To understand the significance of the microphonic process and its impact on live performance, it is first necessary to understand pre-electrical audio technology and the singing it captured. The phonograph, commonly known by its trademarked name the Gramophone, was created in 1877 by American inventor Thomas Edison (1847-1931). As the precursor to the modern-day turntable, it was the first commercially successful sound reproduction device and was used in homes to listen to pre-recorded music in the late 19th and early 20th centuries. Its early iterations played wax cylinders, followed by wax discs, which made way for the vinyl records we know today. Before electricity, phonographs recorded onto and read wax cylinders through acoustical-mechanical transduction and the tympanic principle. To produce recordings on wax cylinders, performers had to play or sing into a large horn, which fed into a sound box featuring a glass membrane or diaphragm. This diaphragm was designed to be like a drum, in that it was tympanic, and vibrated sympathetically to sound waves it encountered. The sound of the performance coming through the horn vibrated the membrane, which in turn vibrated a “cutting needle” that etched deviations into a turning, warmed, wax cylinder. The diaphragm acted in tandem with the cutting needle as a transducer, transforming the sound from one medium, air pressure waves, to another, etched wax. Cylinders of successful recordings could then be mass produced to be purchased and played at home. To listen to these cylinders, the process was reversed. The cylinder, hardened and made for home use, was turned in the phonograph and the etchings were “read” by a stylus. The etchings moved the stylus, the stylus vibrated the tympanic membrane in the sound box, again transducing the etched wax into air pressure waves, which were then finally sent through the horn to the listener’s ears.1

This early, acoustical method of recording was severely limited in the range of performances it could record. In Chasing Sound, Susan Schmidt Horning details how early recording technology created strenuous conditions under which recording artists had to operate. “The limitations of the acoustical recording apparatus demanded that performers adjust playing style, vocal style, and physical movement to accommodate the available technology. These considerations inhibited spontaneity by forcing the performer to divide his or her concentration between artistic interpretation and recall of the ‘staging’ required before the recording horn.”2 Each step in the acoustical recording process also led to loss of fidelity and the addition of noise to the original performance. To create the best recording then, instrumentalists had to be carefully positioned depending on the dynamic and timbre of their instrument, in necessarily small ensembles. Despite working in small rooms designed to produce the best possible recordings, vocalists had to sing loudly and project their voice directly into the horn, as if performing in a large hall, to adequately move the cutting needle to record. The details of soft, nuanced performances simply could not be captured in acoustical recording, and higher pitched instruments, including, sopranos, violins, and flutes, famously sounded poor on early wax cylinders.3 This “made it impossible for weak, soft, or subtle vocalists to become successful recording artists.”4 The early successful acoustical recording artists, therefore, were ones who could use their powerful performance voices in the studio, such as popular singers like Bessie Smith5 and classical singers like Enrico Caruso.6

Two devices, however, electrified the recording process and, by the late 1920’s, made acoustical recordings practically obsolete.7 The vacuum tube amplifier and the condenser microphone were invented by engineers at Western Electric, a subsidiary of the Bell Telephone Company and AT&T, between 1912 and 1916. The vacuum tube originated in a design that Western Electric purchased in 1913, the Audion: an electrical amplification tube created by American scientist Lee de Forest in 1906. At the time of its creation, it was unclear how it could be broadly applied so it was given little attention by those working with sound. When it was improved by the Western Electric engineers and paired with the condenser microphone however, the vacuum tube transformed the entire audio industry, including film, radio, recording, telephone communication, public address systems,8 and eventually, live performance.

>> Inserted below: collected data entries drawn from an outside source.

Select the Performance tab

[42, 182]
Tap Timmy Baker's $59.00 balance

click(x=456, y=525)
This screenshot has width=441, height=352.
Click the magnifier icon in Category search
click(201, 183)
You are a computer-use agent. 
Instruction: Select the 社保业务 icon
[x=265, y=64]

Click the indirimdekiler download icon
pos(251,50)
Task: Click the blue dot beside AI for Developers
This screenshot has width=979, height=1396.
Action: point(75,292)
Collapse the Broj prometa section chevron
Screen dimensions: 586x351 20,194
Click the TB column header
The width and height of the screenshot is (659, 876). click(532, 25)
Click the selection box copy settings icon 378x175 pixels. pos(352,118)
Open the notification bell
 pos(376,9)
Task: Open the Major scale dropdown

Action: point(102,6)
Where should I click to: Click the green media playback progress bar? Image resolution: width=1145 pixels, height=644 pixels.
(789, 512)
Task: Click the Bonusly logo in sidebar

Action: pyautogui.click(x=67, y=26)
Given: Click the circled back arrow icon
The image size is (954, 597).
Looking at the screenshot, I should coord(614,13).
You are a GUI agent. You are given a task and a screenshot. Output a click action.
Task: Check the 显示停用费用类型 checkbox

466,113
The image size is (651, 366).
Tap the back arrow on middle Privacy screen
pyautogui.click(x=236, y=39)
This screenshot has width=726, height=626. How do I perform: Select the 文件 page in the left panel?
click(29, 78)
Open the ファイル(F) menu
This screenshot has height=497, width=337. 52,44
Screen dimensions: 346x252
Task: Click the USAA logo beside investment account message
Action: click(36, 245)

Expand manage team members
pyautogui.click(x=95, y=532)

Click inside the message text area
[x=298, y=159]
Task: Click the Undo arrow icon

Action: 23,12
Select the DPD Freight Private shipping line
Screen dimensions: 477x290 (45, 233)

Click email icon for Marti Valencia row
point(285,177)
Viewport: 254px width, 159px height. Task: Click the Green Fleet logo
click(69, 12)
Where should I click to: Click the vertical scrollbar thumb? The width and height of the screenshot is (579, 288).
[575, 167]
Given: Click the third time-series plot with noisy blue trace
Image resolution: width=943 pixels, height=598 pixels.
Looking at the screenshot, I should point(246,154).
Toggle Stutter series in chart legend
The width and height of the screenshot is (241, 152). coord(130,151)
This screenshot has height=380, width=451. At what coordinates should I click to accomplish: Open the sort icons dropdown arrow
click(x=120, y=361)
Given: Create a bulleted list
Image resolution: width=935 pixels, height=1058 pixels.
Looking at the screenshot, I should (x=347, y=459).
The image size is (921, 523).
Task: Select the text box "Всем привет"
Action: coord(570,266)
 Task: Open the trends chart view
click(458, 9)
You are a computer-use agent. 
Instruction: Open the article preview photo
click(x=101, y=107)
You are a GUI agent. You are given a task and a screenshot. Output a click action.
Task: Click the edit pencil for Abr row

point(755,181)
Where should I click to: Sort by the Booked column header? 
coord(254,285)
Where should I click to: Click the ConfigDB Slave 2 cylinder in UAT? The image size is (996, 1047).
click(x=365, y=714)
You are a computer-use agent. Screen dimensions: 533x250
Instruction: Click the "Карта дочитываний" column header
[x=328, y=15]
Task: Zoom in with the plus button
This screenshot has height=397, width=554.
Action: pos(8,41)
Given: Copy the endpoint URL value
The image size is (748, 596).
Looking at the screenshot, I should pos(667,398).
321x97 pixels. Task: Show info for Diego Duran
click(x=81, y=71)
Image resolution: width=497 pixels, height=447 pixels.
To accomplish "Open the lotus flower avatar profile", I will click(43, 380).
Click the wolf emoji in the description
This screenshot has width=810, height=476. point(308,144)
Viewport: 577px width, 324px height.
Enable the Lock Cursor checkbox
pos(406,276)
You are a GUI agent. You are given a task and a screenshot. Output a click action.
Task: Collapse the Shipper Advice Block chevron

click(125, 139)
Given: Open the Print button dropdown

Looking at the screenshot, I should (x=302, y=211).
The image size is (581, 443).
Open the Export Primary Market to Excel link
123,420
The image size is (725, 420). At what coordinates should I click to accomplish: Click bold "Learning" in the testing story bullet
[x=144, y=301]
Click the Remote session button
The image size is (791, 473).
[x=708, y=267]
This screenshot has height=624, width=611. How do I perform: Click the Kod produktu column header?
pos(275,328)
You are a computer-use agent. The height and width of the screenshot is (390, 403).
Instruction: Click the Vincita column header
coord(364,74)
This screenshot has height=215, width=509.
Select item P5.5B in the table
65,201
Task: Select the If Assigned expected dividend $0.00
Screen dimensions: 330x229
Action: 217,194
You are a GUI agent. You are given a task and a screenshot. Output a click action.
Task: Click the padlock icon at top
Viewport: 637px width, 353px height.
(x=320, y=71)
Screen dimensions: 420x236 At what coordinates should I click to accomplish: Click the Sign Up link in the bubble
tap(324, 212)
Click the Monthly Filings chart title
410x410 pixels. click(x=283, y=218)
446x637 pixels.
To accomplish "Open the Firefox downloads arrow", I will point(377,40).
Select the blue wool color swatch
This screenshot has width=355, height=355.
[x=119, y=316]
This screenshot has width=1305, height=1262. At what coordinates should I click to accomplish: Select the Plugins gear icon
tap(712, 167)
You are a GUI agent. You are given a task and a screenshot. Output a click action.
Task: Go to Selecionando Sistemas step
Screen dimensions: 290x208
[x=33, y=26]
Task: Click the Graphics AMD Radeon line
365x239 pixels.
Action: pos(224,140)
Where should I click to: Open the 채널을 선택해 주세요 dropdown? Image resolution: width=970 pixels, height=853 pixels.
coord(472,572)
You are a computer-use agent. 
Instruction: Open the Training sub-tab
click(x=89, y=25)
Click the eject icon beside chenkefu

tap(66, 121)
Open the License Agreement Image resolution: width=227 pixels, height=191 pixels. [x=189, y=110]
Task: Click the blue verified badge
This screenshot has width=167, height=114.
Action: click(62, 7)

The condenser microphone was an improvement of the carbon microphone that was independently developed by David Edward Hughes, Emile Berliner, and Thomas Edison in the late 19th century. The technical limitations of the carbon microphone prevented it from being widely used in recording, and where ribbon and dynamic microphones were not used until the 1930s, the condenser was the first microphone to revolutionize commercial sound applications. Different types of microphones naturally were, and are, best suited to distinct sound environments and applications, whether in recording, communication, or live performance, but their qualities do not explicitly factor into the microphonic process as I describe. Consequently, I discuss microphones in general, rather than specific types, from here on. Similarly, while vacuum tubes were the first widespread method of electrical amplification, many iterations of the technology followed and operated under similar principals with comparable results. Unless I need to specifically address vacuum tubes, therefore, I will henceforth use the terms amplifiers and amplification to speak about audio amplification devices more generally.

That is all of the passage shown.